Embora o RGR seja referido no Code of Practice (ITIG, 2006), da iniciativa do sector de Seguros, ele é um documento preparado para a alocação do risco comercial entre o Dono de Obra e o Empreiteiro. Portanto, o RGR não é especificamente relevante para o seguro sobre a obra. No entanto, a Seguradora ganha confiança, se os riscos de projecto forem considerados pelo Empreiteiro na preparação da sua proposta, ou se existe um RGR. Esse relatório vai chamar a atenção para questões com um impacto comercial e garantir eventualmente uma proposta mais adequada.

Assim sendo, o uso de cláusulas para a ocorrência de diferentes condições do terreno, juntamente com um RGR, têm o potencial de ser uma forma eficaz de implementar uma abordagem de partilha de risco para as condições do terreno em projectos de construção subterrânea na qual, se surgirem diferenças significativas relativamente ao expectável, os riscos são assumidos, em parcelas pré-definidas, pelo Dono de Obra e pelo Empreiteiro.
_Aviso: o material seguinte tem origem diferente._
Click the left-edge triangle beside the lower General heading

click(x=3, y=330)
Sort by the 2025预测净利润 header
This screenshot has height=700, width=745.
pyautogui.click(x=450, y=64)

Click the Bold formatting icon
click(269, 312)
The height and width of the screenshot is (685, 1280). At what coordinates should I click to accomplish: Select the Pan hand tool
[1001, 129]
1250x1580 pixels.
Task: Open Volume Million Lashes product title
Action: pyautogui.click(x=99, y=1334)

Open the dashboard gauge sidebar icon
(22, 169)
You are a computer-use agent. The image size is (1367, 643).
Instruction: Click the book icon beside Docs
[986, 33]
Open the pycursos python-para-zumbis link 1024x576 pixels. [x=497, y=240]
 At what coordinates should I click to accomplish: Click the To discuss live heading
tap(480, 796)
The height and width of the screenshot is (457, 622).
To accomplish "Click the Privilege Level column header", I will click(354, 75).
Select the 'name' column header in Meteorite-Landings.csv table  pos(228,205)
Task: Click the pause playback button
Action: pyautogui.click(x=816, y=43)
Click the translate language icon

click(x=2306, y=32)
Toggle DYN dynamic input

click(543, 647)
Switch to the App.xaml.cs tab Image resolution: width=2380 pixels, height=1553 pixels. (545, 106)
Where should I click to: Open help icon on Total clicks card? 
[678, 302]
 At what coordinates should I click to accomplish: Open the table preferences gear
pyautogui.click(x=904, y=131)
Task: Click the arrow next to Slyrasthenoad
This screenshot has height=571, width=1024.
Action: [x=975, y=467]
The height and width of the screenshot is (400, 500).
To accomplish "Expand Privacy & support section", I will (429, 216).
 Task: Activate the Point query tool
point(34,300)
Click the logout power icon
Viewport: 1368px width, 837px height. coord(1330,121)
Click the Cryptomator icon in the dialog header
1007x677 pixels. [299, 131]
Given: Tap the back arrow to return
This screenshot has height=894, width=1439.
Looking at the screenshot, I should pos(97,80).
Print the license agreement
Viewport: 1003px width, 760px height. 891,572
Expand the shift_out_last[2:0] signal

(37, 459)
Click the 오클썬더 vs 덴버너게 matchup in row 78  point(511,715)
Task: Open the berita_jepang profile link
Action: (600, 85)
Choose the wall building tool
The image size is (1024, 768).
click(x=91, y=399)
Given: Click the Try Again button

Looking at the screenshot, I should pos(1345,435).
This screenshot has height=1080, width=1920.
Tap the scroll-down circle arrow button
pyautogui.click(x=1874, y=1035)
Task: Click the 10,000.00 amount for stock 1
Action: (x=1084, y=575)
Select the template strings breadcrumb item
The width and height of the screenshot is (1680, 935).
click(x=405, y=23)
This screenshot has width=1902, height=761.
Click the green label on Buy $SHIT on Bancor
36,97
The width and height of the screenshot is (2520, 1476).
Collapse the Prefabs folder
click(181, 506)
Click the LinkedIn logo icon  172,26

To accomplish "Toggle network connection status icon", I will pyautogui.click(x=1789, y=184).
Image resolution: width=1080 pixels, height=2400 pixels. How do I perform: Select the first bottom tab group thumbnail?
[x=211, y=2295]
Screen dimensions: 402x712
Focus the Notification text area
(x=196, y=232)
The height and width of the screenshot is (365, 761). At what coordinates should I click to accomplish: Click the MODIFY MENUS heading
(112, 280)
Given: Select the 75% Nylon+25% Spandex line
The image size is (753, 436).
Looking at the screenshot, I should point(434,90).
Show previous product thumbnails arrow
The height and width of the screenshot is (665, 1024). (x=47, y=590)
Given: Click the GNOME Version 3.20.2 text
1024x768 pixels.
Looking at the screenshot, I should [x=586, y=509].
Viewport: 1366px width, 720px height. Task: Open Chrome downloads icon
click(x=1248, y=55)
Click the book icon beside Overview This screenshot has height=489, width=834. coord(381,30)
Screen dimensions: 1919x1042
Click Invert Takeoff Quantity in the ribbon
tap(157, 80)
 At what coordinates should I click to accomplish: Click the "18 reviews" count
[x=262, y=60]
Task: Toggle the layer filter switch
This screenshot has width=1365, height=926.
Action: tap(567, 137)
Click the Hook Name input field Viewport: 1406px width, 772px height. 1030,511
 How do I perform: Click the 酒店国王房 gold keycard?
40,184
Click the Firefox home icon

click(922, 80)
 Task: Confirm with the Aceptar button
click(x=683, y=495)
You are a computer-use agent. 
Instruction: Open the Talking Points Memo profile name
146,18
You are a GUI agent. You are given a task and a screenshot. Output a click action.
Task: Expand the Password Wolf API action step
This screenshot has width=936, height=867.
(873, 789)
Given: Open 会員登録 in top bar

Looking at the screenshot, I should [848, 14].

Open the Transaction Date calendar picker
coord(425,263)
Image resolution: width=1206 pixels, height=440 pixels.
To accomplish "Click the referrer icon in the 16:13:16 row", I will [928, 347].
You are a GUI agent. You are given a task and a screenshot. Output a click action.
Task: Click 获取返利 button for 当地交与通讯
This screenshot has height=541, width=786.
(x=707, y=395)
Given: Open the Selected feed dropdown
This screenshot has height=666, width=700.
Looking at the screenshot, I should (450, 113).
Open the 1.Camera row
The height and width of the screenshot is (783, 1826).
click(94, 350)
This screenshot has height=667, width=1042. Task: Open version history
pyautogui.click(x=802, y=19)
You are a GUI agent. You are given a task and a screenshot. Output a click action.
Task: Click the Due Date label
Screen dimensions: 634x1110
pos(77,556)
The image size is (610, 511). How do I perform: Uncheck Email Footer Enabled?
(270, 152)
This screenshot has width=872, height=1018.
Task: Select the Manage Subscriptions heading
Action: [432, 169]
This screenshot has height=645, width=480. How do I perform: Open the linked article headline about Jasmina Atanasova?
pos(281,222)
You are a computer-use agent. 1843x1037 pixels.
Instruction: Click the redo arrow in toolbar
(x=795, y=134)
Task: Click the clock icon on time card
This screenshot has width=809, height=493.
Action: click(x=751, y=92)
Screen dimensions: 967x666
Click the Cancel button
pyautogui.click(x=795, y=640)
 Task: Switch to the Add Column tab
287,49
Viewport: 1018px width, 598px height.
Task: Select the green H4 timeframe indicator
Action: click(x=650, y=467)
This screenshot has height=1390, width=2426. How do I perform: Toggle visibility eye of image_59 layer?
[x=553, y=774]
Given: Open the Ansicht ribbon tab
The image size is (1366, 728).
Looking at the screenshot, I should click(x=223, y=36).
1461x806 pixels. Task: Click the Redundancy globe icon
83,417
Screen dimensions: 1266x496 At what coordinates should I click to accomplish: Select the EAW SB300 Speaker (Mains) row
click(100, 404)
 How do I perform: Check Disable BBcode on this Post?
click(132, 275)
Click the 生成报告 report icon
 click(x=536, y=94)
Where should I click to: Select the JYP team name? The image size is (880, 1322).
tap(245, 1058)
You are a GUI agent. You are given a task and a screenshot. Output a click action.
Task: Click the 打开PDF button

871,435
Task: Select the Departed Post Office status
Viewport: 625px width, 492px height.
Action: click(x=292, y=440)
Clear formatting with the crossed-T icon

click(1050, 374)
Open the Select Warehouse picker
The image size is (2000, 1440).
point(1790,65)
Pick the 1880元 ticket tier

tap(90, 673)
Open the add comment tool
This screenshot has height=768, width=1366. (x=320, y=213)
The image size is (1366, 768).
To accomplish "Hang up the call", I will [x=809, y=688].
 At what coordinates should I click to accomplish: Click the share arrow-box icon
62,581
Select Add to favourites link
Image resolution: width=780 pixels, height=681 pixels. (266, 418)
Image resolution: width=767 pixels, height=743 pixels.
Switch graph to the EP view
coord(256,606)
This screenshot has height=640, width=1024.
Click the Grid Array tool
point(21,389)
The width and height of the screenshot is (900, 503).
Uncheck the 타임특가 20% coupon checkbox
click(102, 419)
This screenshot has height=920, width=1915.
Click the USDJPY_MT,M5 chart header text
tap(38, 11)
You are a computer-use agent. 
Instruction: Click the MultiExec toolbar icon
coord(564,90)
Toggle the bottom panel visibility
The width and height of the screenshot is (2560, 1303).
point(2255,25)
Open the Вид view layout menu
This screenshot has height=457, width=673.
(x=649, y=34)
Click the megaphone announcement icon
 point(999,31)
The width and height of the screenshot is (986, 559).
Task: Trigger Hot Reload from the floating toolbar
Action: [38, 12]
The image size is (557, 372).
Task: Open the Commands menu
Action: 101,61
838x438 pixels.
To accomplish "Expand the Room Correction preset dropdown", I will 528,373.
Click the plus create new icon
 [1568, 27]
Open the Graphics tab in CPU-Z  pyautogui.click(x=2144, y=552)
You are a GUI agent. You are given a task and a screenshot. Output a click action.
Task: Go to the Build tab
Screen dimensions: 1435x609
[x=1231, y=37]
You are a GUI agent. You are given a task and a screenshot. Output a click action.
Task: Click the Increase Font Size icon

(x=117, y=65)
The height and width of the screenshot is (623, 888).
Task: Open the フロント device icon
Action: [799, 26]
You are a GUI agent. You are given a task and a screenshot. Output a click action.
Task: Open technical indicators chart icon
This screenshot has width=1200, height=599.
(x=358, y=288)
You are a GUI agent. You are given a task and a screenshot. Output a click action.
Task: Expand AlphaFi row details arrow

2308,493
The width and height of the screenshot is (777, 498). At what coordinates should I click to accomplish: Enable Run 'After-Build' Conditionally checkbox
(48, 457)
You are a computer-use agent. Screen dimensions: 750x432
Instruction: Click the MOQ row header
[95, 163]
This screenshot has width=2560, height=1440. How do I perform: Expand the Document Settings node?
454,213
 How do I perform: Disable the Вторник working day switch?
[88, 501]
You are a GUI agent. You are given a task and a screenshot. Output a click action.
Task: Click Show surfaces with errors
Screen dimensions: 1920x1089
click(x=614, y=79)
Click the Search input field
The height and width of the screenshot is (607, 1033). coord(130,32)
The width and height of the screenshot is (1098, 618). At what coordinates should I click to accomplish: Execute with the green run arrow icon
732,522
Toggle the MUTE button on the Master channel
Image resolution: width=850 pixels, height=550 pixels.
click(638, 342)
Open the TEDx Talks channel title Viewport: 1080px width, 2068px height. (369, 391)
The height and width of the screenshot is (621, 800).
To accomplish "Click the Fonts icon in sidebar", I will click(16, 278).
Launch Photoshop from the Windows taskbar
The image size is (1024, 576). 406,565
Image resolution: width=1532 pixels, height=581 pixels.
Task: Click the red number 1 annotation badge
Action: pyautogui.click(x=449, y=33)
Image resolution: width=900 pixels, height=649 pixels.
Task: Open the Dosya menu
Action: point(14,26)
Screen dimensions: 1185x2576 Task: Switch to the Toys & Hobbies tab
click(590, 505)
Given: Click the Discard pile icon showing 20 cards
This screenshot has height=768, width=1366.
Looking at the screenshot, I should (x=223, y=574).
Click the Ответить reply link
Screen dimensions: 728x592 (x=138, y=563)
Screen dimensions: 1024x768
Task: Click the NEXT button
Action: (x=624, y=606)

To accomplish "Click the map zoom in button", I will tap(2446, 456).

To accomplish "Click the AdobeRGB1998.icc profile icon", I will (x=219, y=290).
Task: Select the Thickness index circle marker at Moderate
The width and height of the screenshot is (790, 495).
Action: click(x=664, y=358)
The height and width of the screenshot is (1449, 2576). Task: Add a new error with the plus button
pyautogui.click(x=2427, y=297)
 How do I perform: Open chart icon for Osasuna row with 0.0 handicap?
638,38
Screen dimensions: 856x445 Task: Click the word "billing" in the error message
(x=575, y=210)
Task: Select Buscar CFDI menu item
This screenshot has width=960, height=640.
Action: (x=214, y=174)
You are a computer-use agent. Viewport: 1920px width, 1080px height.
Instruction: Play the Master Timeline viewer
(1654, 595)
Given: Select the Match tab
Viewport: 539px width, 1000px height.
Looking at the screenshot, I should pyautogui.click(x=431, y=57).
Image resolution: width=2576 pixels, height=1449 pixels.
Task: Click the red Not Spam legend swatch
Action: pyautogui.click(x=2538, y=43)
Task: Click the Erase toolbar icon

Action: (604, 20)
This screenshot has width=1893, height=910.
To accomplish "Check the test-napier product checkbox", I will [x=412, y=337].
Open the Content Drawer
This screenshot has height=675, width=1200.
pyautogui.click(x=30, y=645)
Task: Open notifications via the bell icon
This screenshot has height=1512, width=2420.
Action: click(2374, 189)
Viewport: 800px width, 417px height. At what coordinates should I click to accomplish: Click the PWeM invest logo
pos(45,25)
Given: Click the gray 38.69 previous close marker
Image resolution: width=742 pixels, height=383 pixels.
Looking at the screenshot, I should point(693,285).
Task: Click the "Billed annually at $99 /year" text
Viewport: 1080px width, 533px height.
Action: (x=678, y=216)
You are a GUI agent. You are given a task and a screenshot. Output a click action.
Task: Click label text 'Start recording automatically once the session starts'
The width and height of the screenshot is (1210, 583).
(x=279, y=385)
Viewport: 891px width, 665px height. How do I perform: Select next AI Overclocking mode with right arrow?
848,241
No entanto, deve ser reconhecido que a qualidade e o valor do RGR dependerão da forma rigorosa como as questões geotécnicas fundamentais são abordadas e comunicadas entre as várias partes. O RGR deve funcionar, na gestão dos riscos geotécnicos, como catalisador para uma colaboração mais estreita entre o Dono de Obra, o Projectista e o Empreiteiro.